The details of pharmaceutical manufacturing processes get ‘locked-in’ at the start of Phase 3 clinical trials, frequently never to change again. With the vast majority of U.S. stem cell trials now in Phase 2 (see our Clinical Trials page), now is the time for serum-free/animal-free media vendors to make their best case to cell therapy developers…but the ISCT survey’s results suggest that isn’t happening. The consequences of this for media vendors’ bottom lines is one thing, but the potential impact on the safety of tomorrow’s stem cell therapies is quite another.
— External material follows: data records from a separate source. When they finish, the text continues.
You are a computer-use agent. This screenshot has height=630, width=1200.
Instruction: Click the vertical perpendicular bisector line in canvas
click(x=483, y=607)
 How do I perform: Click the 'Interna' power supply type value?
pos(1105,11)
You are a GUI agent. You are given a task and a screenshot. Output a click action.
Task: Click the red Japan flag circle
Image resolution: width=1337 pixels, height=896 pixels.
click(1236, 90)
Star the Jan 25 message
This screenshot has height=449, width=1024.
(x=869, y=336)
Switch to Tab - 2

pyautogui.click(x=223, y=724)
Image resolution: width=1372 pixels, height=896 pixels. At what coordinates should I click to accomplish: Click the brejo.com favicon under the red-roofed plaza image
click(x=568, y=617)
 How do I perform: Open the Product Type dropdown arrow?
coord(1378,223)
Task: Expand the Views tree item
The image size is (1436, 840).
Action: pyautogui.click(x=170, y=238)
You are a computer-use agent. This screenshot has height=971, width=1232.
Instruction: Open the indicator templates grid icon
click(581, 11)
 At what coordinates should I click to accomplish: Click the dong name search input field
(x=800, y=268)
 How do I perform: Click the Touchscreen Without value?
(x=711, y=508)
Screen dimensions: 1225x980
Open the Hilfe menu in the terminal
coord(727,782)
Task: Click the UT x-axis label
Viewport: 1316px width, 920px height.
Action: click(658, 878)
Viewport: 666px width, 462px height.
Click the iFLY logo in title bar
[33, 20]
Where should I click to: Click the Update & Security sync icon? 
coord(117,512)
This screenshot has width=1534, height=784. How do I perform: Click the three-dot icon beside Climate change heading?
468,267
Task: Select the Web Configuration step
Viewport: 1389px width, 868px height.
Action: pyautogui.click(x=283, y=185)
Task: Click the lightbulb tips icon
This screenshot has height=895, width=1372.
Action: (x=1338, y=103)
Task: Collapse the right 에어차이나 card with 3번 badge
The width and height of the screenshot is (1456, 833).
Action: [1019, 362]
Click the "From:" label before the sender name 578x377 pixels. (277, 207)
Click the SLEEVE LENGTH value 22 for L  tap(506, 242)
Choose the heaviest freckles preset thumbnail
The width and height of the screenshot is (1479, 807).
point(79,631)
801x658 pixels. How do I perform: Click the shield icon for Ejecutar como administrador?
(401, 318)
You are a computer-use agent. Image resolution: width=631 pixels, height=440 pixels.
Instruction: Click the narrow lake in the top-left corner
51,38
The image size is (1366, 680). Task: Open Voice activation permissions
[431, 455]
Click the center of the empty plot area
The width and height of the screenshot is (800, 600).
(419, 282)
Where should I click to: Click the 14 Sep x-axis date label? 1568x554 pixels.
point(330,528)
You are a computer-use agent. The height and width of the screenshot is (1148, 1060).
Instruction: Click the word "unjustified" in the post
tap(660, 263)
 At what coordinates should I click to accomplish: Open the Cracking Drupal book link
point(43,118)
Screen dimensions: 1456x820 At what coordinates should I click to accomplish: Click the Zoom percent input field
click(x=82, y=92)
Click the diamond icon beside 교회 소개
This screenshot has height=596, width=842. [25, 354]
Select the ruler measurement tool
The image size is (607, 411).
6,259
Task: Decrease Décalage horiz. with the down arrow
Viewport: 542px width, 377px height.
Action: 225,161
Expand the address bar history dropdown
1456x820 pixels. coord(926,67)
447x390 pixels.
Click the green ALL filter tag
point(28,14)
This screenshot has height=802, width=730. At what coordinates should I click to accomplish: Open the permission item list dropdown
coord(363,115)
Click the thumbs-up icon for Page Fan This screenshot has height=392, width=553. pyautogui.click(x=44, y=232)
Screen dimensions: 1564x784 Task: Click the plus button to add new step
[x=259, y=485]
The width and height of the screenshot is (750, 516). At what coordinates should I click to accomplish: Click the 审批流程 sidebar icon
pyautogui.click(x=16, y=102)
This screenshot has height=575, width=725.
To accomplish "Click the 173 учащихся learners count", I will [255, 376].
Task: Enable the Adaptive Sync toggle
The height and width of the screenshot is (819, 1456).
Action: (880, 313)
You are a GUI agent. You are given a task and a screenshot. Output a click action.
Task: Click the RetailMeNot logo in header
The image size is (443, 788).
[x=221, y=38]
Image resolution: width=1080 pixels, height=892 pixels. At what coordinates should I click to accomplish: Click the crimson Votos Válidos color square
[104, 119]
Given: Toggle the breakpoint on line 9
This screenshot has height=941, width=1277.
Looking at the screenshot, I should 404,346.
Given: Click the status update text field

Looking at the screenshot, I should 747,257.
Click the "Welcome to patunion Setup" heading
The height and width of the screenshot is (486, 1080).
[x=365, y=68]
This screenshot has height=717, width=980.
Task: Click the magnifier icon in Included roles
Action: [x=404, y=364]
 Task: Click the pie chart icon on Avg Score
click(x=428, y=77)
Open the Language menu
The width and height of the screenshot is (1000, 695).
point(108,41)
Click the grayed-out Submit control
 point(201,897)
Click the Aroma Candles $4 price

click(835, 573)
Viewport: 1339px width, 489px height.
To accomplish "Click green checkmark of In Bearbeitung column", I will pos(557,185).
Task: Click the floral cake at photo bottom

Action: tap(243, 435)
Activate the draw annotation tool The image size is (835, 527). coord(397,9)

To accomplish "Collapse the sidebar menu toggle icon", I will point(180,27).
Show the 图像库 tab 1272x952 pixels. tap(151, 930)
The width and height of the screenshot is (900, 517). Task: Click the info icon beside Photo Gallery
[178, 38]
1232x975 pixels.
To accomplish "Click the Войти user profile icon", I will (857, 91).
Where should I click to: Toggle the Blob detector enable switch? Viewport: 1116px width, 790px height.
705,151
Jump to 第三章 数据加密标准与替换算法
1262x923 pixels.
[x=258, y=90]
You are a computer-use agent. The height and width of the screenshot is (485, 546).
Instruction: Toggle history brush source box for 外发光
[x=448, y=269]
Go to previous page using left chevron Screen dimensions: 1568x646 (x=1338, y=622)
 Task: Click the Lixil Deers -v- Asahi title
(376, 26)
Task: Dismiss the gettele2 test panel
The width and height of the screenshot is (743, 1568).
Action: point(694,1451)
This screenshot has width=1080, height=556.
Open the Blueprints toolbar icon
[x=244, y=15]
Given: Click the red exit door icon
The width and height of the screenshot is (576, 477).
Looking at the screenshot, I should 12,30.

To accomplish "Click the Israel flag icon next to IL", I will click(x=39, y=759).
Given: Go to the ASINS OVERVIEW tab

Our conversations with leaders throughout the stem cell therapeutics industry indicate a wide range of attitudes toward the question of adopting serum- and/or animal-free media in their future production protocols. A very few have already succeeded. A larger number have tried to develop their own proprietary serum- and animal-free media (in response to the perhaps misperceived high cost of commercial offerings), with distinctly mixed results. The development of high-performance serum-free cell culture media is not a task for the faint of heart (I know; some years ago I led the team that developed and delivered to market what is perhaps the best-performing formulation available today). But the vast majority of stem cell therapy developers merely express the intention to get serious about the problem Real Soon Now (i.e., they have no real plans). One hopes this latter group, along with an overly complacent FDA and disheartened media vendors, aren't just whistling past the graveyard.